Honey: One of the Most Successful Affiliates in History & A Growing Threat to the Rest of the Industry

Note: These are all opinions and I have no inside knowledge of Honey’s operations or future plans. If any of my points are incorrect please leave a comment or shoot me a message as I’m very interested in having a complete and accurate understanding.


First of all, hats off the founders of Honey and their incredible outcome and sale to Paypal.

They kept their heads down and built an insanely profitable and efficient extension while the herd of affiliates battled over SERP positions and obsessed about algorithm shifts.

They played their own game and it payed off massively.

That being said I wanted to share a few thoughts and opinions related to the transaction, Honey’s business model, and it’s potential effect on the greater affiliate industry.

Before diving further into this article, it’s important to understand the meaning of 2 industry concepts.

Cookie Stuffing

Cookie Stuffing is an affiliate marketing technique in which, as a result of visiting a website, a user receives a third-party cookie from a website unrelated to that visited by the user, usually without the user being aware of it. If the user later visits the target website and completes a qualifying transaction (such as making a purchase), the cookie stuffer is paid a commission by the target. Because the stuffer has not actually encouraged the user to visit the target, this technique is considered illegitimate by many affiliate schemes.
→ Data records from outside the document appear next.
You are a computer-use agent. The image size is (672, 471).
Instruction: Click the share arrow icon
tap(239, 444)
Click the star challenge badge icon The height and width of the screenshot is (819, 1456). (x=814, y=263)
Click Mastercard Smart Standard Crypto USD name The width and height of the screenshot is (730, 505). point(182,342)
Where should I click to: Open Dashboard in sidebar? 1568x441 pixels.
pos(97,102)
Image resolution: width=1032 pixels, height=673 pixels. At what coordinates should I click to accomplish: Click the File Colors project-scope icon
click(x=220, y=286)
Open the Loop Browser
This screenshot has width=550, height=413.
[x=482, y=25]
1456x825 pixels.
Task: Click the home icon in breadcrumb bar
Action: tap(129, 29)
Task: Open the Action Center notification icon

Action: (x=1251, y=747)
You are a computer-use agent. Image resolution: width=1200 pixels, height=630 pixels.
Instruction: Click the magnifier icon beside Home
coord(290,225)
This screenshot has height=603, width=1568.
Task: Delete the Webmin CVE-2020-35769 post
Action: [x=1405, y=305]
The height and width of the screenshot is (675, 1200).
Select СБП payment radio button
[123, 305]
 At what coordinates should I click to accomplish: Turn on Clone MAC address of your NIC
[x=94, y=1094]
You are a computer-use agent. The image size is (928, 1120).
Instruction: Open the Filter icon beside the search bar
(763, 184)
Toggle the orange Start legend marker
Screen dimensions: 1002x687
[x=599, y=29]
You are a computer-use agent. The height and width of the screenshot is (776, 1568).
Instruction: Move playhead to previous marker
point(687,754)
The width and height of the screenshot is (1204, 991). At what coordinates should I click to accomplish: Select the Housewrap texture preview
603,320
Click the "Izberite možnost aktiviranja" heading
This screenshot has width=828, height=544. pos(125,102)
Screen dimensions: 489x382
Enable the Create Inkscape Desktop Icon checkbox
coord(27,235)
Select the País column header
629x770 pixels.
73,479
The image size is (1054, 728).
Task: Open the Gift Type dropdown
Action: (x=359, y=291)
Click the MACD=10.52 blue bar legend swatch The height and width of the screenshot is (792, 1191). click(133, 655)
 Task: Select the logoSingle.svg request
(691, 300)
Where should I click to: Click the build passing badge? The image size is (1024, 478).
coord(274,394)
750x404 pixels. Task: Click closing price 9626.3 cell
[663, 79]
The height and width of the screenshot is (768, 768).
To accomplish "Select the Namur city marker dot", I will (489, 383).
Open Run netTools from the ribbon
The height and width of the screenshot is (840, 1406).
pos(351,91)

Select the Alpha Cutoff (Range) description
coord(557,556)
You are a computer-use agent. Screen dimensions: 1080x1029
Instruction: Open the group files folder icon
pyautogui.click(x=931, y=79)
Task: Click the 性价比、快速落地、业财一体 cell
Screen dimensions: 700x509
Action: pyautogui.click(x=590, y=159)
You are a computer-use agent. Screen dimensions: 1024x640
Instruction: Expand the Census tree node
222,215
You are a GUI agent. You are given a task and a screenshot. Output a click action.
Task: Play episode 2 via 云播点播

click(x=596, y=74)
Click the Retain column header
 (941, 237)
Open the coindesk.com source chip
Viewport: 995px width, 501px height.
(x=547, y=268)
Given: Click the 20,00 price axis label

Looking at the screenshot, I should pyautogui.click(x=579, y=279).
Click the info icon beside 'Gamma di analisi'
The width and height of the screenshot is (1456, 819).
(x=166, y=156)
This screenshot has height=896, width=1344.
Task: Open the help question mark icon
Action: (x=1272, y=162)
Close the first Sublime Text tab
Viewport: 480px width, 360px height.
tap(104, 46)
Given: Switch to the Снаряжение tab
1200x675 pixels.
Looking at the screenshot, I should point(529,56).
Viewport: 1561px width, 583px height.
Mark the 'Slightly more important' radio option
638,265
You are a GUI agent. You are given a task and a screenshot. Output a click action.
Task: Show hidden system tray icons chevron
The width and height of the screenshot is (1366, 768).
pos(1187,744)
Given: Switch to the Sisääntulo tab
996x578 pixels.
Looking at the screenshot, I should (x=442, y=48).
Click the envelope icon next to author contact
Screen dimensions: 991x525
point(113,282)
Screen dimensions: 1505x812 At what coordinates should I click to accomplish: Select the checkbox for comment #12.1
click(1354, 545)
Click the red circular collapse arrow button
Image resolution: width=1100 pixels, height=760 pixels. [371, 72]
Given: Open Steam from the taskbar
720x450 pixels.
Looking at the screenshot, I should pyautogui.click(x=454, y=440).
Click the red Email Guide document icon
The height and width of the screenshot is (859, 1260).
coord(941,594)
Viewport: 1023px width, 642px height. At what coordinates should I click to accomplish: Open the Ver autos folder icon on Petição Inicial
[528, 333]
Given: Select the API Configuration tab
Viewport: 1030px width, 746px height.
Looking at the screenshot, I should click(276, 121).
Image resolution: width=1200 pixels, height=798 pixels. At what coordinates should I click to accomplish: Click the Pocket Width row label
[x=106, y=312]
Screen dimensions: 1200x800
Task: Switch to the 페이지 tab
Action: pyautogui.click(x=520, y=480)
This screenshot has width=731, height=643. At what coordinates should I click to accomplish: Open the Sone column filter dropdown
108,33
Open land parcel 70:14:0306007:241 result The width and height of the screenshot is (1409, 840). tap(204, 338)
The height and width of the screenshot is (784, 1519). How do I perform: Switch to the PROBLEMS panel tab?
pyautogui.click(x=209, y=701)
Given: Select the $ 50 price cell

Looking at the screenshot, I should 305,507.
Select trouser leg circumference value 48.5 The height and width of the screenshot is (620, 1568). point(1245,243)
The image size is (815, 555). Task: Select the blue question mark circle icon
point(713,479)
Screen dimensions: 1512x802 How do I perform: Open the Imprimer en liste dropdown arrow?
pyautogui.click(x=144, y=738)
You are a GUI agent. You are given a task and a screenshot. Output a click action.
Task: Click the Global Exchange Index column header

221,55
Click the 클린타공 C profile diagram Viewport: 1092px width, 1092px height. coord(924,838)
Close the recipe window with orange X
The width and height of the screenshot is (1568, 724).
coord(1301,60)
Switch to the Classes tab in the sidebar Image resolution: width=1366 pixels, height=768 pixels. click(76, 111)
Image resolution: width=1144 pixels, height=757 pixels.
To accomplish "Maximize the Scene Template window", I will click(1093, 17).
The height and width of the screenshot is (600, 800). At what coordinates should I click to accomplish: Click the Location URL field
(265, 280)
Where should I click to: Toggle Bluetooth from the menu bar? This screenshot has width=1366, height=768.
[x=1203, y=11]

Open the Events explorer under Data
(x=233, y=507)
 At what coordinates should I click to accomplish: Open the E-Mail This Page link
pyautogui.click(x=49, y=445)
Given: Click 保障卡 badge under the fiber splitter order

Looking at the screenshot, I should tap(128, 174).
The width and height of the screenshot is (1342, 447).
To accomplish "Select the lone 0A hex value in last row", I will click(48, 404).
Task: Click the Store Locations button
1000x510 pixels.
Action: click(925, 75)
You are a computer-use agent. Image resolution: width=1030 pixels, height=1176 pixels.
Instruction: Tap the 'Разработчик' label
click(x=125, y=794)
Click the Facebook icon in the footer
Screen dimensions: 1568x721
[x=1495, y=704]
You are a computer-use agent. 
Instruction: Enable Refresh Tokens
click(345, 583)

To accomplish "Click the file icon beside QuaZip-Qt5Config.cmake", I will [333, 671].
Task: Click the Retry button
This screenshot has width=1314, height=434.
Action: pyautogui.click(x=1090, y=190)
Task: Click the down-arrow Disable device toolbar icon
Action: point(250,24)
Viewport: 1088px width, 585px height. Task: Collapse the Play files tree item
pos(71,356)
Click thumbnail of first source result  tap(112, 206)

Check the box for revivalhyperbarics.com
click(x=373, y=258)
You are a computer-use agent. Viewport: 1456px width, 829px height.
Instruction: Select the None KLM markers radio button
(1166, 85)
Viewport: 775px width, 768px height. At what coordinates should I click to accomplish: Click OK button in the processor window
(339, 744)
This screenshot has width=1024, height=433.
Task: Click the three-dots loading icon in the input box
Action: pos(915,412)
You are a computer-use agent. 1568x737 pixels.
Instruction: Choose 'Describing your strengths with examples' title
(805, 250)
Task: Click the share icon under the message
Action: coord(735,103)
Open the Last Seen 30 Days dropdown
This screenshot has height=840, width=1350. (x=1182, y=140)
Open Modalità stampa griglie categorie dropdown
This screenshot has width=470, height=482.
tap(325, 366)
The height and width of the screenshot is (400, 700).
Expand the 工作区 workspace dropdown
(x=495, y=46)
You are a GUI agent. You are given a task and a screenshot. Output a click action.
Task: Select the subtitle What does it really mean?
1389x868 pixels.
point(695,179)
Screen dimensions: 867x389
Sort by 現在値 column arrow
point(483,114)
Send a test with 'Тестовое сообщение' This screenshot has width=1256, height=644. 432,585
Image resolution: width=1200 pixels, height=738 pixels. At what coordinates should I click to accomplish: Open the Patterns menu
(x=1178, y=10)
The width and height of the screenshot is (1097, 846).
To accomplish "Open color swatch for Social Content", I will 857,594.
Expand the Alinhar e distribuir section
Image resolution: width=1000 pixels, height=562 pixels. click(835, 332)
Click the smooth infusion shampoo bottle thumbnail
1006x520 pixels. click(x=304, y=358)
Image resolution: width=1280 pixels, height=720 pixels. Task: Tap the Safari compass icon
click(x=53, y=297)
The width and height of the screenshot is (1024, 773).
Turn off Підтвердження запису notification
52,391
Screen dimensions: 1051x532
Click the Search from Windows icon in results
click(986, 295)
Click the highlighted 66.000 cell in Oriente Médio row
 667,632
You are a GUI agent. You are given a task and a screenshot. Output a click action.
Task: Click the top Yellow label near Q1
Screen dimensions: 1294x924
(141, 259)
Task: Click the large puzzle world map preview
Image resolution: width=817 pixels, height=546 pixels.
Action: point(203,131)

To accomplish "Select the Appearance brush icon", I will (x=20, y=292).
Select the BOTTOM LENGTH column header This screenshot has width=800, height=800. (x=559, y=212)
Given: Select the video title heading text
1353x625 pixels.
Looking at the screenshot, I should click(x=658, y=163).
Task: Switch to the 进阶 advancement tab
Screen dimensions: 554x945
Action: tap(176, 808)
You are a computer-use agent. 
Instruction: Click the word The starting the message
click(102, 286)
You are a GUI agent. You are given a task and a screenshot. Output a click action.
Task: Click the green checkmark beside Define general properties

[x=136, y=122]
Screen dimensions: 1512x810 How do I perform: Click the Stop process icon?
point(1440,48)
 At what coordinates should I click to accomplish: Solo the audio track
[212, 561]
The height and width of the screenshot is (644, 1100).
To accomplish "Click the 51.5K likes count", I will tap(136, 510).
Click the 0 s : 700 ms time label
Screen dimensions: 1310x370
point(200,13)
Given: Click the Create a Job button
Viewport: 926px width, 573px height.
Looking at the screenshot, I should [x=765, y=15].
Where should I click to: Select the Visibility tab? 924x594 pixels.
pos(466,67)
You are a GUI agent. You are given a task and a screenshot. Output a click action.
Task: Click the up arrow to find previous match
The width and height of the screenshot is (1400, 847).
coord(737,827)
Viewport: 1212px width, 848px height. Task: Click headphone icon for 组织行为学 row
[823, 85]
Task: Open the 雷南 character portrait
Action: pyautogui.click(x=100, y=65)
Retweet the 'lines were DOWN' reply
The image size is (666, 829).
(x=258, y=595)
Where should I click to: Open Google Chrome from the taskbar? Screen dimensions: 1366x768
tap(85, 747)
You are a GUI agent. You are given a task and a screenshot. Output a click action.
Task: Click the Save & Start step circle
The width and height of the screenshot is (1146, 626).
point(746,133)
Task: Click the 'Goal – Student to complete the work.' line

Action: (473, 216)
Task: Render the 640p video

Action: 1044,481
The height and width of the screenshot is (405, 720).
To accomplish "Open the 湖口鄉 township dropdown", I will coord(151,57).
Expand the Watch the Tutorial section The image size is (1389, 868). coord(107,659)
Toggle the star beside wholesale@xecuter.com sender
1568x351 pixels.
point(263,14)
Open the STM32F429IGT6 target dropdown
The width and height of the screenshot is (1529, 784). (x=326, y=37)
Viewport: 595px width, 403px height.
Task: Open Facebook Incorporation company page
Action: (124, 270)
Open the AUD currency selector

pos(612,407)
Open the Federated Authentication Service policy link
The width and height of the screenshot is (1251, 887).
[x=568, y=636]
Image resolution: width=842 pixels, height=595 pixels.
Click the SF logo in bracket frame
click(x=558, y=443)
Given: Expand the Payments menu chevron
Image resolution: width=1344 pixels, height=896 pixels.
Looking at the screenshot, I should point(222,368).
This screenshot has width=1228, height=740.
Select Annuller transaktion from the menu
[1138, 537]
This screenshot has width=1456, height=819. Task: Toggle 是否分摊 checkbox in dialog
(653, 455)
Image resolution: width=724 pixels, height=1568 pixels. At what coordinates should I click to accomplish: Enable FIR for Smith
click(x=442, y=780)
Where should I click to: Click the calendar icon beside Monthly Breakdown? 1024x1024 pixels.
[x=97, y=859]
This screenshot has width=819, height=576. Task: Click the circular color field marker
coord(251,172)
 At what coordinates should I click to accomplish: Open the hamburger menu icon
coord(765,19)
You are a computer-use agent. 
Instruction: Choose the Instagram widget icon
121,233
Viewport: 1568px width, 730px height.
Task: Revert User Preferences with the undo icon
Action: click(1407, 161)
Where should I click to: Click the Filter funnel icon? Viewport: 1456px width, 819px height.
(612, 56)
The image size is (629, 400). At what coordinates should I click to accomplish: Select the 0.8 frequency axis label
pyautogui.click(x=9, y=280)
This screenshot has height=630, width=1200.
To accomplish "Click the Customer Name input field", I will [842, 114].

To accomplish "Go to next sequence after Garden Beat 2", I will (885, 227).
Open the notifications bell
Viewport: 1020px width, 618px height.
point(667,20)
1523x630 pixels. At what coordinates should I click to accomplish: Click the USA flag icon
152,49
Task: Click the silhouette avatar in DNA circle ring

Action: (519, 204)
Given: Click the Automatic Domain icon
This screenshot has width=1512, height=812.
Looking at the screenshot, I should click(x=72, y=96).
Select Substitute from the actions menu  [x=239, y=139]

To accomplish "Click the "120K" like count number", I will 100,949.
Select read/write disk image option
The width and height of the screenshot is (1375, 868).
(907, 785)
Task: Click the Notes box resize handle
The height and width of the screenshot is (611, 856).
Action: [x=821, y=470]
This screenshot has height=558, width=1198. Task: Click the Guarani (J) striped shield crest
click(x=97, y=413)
Typically this technique can be spotted by an abnormal conversion rate. Either extremely low in the case of the cookie being inserted for broad, unrelated traffic. Or almost 100% if the cookie is inserted by spoofing the brands site or injecting a cookie at checkout.

Although savey affiliates can adjust their traffic mix to make it appear more natural so this isn’t always the case.

Last Click Attribution

Last click attribution modeling is a tracking method that credits the site from which a buyer last clicked before making a purchase.

Coupon Sites & Last Click Attribution

This is the reason coupon sites were able to proliferate and flourish a decade ago.

They would create promo code and coupon pages for every retailer (valid or not, doesn’t matter) hidden behind a button. When the user clicked to see the coupon code, the affiliate cookie was inserted and the coupon site got compensated when the checkout was completed, many times the addition of the coupon affiliate’s tracking code would override the code of a publisher who referred the user to the retailers site in the first place.

Originally brands and retailers loved the volume and conversion rates that coupon sites were able to drive, but many realized over time that many people the coupon sites “referred” had actually already made up their minds to make the purchase before landing on the coupon site when looking for extra savings.

Today, many affiliate program offer lower commission rates for coupon sites or block them entirely, however there are many who still happily accept them as they make their affiliate teams appear invaluable and a large driver of revenue.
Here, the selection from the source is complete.